### Collected data entries:
****************
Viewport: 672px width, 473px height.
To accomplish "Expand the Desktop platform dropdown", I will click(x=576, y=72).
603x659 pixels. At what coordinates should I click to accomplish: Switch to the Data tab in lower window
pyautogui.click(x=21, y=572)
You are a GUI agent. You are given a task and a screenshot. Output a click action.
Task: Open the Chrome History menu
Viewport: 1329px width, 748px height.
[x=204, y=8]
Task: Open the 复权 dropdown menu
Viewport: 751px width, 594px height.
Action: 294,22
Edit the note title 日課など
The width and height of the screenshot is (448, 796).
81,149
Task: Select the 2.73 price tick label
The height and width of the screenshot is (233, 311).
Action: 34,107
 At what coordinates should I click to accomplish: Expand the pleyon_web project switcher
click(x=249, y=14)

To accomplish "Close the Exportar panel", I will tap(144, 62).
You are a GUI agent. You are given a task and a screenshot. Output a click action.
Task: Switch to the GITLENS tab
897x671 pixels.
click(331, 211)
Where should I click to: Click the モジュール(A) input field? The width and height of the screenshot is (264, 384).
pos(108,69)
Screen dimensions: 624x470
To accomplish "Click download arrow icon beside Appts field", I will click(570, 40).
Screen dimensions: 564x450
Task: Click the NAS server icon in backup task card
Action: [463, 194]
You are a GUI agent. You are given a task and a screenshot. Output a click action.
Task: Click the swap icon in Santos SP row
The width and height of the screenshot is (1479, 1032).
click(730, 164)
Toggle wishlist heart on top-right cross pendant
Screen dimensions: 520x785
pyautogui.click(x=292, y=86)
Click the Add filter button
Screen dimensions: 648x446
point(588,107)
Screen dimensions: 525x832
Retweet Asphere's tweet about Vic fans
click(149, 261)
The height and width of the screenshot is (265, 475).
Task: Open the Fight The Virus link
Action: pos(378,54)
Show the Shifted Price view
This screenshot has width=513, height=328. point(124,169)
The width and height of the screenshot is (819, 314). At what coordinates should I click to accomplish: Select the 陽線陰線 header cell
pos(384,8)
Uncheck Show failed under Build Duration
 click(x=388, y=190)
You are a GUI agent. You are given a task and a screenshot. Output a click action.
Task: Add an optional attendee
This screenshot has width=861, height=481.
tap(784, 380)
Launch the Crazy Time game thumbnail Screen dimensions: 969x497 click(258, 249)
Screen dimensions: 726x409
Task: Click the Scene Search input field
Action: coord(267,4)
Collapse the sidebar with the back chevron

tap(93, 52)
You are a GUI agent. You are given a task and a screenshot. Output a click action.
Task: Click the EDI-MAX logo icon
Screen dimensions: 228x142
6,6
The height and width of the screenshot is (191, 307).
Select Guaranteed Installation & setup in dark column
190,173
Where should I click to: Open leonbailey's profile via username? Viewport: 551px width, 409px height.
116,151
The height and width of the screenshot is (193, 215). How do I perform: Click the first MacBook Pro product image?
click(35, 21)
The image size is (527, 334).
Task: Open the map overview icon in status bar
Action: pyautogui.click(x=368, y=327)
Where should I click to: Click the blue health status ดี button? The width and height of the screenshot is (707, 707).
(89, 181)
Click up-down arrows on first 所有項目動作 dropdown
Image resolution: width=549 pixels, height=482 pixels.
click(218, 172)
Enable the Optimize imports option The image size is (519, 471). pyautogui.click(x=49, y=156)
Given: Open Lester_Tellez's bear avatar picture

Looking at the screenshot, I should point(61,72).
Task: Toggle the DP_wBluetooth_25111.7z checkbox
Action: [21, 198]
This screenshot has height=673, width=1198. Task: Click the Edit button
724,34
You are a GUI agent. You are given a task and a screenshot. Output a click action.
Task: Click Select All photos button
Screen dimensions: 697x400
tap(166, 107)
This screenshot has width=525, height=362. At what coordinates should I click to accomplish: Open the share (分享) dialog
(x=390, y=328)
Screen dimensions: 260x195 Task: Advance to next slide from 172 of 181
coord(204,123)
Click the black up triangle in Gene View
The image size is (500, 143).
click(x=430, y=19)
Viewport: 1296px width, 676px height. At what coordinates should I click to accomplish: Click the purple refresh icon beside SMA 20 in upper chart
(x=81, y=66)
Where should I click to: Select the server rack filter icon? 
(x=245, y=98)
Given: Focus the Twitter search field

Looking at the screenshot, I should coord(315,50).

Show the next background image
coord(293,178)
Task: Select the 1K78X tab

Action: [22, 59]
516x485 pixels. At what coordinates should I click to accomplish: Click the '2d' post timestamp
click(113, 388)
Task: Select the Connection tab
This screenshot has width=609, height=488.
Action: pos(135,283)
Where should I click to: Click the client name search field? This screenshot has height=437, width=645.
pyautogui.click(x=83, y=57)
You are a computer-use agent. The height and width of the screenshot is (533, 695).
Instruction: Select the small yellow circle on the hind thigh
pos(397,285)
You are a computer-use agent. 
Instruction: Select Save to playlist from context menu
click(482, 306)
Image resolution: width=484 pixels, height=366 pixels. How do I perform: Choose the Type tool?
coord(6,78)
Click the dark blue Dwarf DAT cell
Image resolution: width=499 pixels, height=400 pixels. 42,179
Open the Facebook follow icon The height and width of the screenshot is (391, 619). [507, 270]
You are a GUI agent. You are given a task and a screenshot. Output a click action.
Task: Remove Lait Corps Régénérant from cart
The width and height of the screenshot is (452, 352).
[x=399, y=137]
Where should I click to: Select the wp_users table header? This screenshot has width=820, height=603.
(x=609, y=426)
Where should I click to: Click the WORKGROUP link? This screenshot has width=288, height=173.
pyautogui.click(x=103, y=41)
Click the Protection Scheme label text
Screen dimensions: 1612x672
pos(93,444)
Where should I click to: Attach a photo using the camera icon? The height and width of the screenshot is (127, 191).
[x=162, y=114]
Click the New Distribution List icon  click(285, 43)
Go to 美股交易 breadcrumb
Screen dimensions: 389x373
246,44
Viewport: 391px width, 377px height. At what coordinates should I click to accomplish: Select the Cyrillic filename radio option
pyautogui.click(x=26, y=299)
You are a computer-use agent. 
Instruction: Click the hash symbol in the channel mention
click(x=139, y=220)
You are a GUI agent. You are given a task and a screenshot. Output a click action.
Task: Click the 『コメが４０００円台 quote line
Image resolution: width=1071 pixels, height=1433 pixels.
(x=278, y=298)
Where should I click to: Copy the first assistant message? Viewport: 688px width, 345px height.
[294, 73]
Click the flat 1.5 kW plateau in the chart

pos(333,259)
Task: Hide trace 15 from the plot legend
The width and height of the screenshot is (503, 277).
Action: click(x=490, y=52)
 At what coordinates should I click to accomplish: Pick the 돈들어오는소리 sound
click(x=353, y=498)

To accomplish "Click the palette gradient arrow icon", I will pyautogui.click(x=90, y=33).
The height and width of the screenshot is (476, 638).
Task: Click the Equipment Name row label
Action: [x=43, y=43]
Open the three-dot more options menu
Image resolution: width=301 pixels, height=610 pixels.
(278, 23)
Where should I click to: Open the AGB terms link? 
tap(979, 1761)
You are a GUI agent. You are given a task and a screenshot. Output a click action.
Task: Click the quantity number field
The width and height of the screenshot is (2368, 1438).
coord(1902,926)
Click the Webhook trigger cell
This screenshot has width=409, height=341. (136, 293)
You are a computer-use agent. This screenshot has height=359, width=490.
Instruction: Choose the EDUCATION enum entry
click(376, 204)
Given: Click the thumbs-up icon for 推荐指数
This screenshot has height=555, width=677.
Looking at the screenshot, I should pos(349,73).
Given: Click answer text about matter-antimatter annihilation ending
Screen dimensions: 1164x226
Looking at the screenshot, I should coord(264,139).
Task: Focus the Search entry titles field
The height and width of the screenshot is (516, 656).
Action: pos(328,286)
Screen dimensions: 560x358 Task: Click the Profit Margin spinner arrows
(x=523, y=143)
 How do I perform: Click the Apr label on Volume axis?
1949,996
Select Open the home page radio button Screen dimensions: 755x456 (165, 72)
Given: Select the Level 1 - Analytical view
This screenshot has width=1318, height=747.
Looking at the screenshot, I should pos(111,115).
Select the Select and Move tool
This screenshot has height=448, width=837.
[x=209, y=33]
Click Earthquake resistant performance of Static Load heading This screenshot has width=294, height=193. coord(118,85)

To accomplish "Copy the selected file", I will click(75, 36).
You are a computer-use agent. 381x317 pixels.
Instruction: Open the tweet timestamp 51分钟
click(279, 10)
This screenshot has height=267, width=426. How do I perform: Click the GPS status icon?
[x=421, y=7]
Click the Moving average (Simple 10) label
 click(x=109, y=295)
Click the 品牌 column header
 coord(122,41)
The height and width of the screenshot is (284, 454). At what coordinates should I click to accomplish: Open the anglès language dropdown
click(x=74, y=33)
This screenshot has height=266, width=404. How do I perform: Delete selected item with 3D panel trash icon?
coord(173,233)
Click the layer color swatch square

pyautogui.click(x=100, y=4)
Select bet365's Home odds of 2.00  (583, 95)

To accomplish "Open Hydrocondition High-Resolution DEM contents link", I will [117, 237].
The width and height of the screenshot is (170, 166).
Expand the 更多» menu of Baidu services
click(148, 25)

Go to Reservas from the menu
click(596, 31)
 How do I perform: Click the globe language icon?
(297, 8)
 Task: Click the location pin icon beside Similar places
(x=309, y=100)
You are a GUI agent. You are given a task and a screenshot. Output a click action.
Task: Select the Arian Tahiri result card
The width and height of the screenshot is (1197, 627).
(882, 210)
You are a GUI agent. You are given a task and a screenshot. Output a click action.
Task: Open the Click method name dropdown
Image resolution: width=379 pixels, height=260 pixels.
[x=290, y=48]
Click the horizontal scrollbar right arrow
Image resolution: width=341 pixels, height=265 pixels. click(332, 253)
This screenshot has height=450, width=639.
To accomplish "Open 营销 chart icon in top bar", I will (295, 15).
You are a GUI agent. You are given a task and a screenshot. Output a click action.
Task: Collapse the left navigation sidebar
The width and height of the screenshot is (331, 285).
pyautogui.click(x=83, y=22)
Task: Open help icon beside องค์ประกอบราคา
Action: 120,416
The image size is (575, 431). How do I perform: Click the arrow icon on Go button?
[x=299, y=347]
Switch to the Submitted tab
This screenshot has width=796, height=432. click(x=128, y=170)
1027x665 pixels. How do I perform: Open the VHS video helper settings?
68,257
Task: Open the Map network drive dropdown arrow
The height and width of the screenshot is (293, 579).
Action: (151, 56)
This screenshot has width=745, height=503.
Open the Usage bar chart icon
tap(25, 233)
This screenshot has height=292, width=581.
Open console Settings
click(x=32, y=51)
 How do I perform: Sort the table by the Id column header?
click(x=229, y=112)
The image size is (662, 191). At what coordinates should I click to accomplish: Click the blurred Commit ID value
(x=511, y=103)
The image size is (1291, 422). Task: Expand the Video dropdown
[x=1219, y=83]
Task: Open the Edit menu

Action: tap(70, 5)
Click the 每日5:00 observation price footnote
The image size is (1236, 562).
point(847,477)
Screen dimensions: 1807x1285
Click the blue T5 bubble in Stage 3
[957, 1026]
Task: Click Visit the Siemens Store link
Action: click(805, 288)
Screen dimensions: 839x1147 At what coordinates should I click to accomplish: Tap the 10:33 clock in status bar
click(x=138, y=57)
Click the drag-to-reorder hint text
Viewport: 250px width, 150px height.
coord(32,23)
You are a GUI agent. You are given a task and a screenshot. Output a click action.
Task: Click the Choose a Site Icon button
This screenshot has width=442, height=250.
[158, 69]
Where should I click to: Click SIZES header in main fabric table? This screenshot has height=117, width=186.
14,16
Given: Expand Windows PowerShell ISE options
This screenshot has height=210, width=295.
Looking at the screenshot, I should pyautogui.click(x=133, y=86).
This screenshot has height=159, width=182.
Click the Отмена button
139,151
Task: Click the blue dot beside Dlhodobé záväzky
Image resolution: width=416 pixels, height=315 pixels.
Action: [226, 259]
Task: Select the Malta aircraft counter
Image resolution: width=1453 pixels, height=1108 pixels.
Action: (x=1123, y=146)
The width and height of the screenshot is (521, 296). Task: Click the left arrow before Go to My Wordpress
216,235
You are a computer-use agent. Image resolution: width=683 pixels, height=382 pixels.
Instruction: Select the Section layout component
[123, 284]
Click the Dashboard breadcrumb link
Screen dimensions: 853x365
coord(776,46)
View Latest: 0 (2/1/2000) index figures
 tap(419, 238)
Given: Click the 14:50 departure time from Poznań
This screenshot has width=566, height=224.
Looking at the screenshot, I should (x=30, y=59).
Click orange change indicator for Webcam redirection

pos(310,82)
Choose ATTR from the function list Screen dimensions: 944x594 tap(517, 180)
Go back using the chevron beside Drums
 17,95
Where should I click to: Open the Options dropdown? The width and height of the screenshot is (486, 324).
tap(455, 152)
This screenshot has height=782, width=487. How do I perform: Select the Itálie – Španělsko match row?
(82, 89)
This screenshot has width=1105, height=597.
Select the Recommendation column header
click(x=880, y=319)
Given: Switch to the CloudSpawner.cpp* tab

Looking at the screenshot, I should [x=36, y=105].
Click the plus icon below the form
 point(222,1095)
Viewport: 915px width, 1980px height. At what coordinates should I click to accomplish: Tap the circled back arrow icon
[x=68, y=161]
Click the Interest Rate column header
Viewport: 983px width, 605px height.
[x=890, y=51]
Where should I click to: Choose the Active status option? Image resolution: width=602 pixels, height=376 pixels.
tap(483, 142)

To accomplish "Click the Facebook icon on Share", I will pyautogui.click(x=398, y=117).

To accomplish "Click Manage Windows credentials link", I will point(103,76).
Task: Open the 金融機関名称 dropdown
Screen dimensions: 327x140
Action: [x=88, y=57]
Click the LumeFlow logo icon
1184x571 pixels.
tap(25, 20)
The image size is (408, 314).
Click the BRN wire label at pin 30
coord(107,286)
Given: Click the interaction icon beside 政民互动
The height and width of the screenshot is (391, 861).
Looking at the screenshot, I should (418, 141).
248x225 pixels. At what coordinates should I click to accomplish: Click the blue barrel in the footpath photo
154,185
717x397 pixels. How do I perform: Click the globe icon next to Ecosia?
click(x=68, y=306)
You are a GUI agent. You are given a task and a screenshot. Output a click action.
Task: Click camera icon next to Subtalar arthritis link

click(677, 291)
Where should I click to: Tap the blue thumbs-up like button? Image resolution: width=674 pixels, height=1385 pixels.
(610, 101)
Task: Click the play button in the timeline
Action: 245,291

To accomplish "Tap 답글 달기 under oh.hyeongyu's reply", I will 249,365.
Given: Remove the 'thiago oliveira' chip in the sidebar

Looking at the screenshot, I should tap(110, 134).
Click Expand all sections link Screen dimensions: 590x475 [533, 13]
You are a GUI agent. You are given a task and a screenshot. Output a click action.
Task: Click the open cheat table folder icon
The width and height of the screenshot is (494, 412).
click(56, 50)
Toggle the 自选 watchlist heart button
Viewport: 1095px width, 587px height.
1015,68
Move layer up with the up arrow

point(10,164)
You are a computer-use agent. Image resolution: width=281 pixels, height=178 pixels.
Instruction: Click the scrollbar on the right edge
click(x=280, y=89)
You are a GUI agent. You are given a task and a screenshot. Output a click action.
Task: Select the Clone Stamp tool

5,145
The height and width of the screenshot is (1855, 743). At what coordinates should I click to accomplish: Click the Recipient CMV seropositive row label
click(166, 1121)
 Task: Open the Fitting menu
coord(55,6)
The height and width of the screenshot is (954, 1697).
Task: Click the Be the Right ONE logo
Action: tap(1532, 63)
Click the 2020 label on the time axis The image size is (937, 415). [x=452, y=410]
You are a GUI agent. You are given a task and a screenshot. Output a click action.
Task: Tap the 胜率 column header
****************
### Exercise aim:
Going down from the first line of the entries above, restate each line word for word until the line holding "Screen dimensions: 525x832" is done.

### Task solution:
Viewport: 672px width, 473px height.
To accomplish "Expand the Desktop platform dropdown", I will click(x=576, y=72).
603x659 pixels. At what coordinates should I click to accomplish: Switch to the Data tab in lower window
pyautogui.click(x=21, y=572)
You are a GUI agent. You are given a task and a screenshot. Output a click action.
Task: Open the Chrome History menu
Viewport: 1329px width, 748px height.
[x=204, y=8]
Task: Open the 复权 dropdown menu
Viewport: 751px width, 594px height.
Action: 294,22
Edit the note title 日課など
The width and height of the screenshot is (448, 796).
81,149
Task: Select the 2.73 price tick label
The height and width of the screenshot is (233, 311).
Action: 34,107
 At what coordinates should I click to accomplish: Expand the pleyon_web project switcher
click(x=249, y=14)

To accomplish "Close the Exportar panel", I will tap(144, 62).
You are a GUI agent. You are given a task and a screenshot. Output a click action.
Task: Switch to the GITLENS tab
897x671 pixels.
click(331, 211)
Where should I click to: Click the モジュール(A) input field? The width and height of the screenshot is (264, 384).
pos(108,69)
Screen dimensions: 624x470
To accomplish "Click download arrow icon beside Appts field", I will click(570, 40).
Screen dimensions: 564x450
Task: Click the NAS server icon in backup task card
Action: [463, 194]
You are a GUI agent. You are given a task and a screenshot. Output a click action.
Task: Click the swap icon in Santos SP row
The width and height of the screenshot is (1479, 1032).
click(730, 164)
Toggle wishlist heart on top-right cross pendant
Screen dimensions: 520x785
pyautogui.click(x=292, y=86)
Click the Add filter button
Screen dimensions: 648x446
point(588,107)
Screen dimensions: 525x832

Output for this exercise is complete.